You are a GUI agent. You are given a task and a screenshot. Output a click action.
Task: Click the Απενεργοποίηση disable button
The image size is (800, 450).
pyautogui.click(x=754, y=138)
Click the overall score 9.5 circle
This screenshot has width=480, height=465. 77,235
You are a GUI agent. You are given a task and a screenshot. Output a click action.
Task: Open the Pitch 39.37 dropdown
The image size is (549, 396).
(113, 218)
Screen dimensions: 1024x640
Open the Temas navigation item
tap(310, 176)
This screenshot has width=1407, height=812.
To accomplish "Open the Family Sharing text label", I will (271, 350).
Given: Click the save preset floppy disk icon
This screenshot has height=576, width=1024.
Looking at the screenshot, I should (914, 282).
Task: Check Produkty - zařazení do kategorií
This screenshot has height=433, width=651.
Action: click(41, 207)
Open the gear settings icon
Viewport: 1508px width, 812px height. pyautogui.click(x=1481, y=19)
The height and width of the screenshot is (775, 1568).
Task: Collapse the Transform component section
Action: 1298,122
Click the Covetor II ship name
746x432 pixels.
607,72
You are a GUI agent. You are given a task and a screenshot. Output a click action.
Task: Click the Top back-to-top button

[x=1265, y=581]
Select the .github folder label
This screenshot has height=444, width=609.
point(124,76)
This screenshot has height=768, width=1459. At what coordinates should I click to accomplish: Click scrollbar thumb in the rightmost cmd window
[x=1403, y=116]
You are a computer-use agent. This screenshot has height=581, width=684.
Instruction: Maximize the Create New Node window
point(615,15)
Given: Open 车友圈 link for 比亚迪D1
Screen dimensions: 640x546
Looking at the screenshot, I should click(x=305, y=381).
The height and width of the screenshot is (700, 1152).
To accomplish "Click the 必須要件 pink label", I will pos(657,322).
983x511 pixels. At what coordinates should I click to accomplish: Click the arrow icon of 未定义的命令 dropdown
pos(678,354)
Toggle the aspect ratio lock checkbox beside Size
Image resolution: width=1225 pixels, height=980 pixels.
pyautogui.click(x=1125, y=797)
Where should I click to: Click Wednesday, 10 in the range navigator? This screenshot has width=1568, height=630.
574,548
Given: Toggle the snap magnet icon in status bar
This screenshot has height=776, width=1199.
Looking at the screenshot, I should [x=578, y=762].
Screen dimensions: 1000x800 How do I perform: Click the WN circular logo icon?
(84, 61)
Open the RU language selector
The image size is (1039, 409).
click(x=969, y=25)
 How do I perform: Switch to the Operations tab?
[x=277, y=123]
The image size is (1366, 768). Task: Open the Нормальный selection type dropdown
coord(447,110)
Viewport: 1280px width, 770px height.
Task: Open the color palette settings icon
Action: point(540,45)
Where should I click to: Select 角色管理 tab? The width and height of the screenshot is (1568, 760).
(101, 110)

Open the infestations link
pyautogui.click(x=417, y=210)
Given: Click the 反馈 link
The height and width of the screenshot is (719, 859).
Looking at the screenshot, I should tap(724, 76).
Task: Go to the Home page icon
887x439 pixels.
□ □ □ □ □ □ □
→ What you are asked to do
From the records above, extract every line exactly as it stands.

→ Answer space
You are a GUI agent. You are given a task and a screenshot. Output a click action.
Task: Click the Απενεργοποίηση disable button
The image size is (800, 450).
pyautogui.click(x=754, y=138)
Click the overall score 9.5 circle
This screenshot has width=480, height=465. 77,235
You are a GUI agent. You are given a task and a screenshot. Output a click action.
Task: Open the Pitch 39.37 dropdown
The image size is (549, 396).
(113, 218)
Screen dimensions: 1024x640
Open the Temas navigation item
tap(310, 176)
This screenshot has width=1407, height=812.
To accomplish "Open the Family Sharing text label", I will (271, 350).
Given: Click the save preset floppy disk icon
This screenshot has height=576, width=1024.
Looking at the screenshot, I should (914, 282).
Task: Check Produkty - zařazení do kategorií
This screenshot has height=433, width=651.
Action: click(41, 207)
Open the gear settings icon
Viewport: 1508px width, 812px height. pyautogui.click(x=1481, y=19)
The height and width of the screenshot is (775, 1568).
Task: Collapse the Transform component section
Action: 1298,122
Click the Covetor II ship name
746x432 pixels.
607,72
You are a GUI agent. You are given a task and a screenshot. Output a click action.
Task: Click the Top back-to-top button

[x=1265, y=581]
Select the .github folder label
This screenshot has height=444, width=609.
point(124,76)
This screenshot has height=768, width=1459. At what coordinates should I click to accomplish: Click scrollbar thumb in the rightmost cmd window
[x=1403, y=116]
You are a computer-use agent. This screenshot has height=581, width=684.
Instruction: Maximize the Create New Node window
point(615,15)
Given: Open 车友圈 link for 比亚迪D1
Screen dimensions: 640x546
Looking at the screenshot, I should click(x=305, y=381).
The height and width of the screenshot is (700, 1152).
To accomplish "Click the 必須要件 pink label", I will pos(657,322).
983x511 pixels. At what coordinates should I click to accomplish: Click the arrow icon of 未定义的命令 dropdown
pos(678,354)
Toggle the aspect ratio lock checkbox beside Size
Image resolution: width=1225 pixels, height=980 pixels.
pyautogui.click(x=1125, y=797)
Where should I click to: Click Wednesday, 10 in the range navigator? This screenshot has width=1568, height=630.
574,548
Given: Toggle the snap magnet icon in status bar
This screenshot has height=776, width=1199.
Looking at the screenshot, I should [x=578, y=762].
Screen dimensions: 1000x800 How do I perform: Click the WN circular logo icon?
(84, 61)
Open the RU language selector
The image size is (1039, 409).
click(x=969, y=25)
 How do I perform: Switch to the Operations tab?
[x=277, y=123]
The image size is (1366, 768). Task: Open the Нормальный selection type dropdown
coord(447,110)
Viewport: 1280px width, 770px height.
Task: Open the color palette settings icon
Action: point(540,45)
Where should I click to: Select 角色管理 tab? The width and height of the screenshot is (1568, 760).
(101, 110)

Open the infestations link
pyautogui.click(x=417, y=210)
Given: Click the 反馈 link
The height and width of the screenshot is (719, 859).
Looking at the screenshot, I should tap(724, 76).
Task: Go to the Home page icon
887x439 pixels.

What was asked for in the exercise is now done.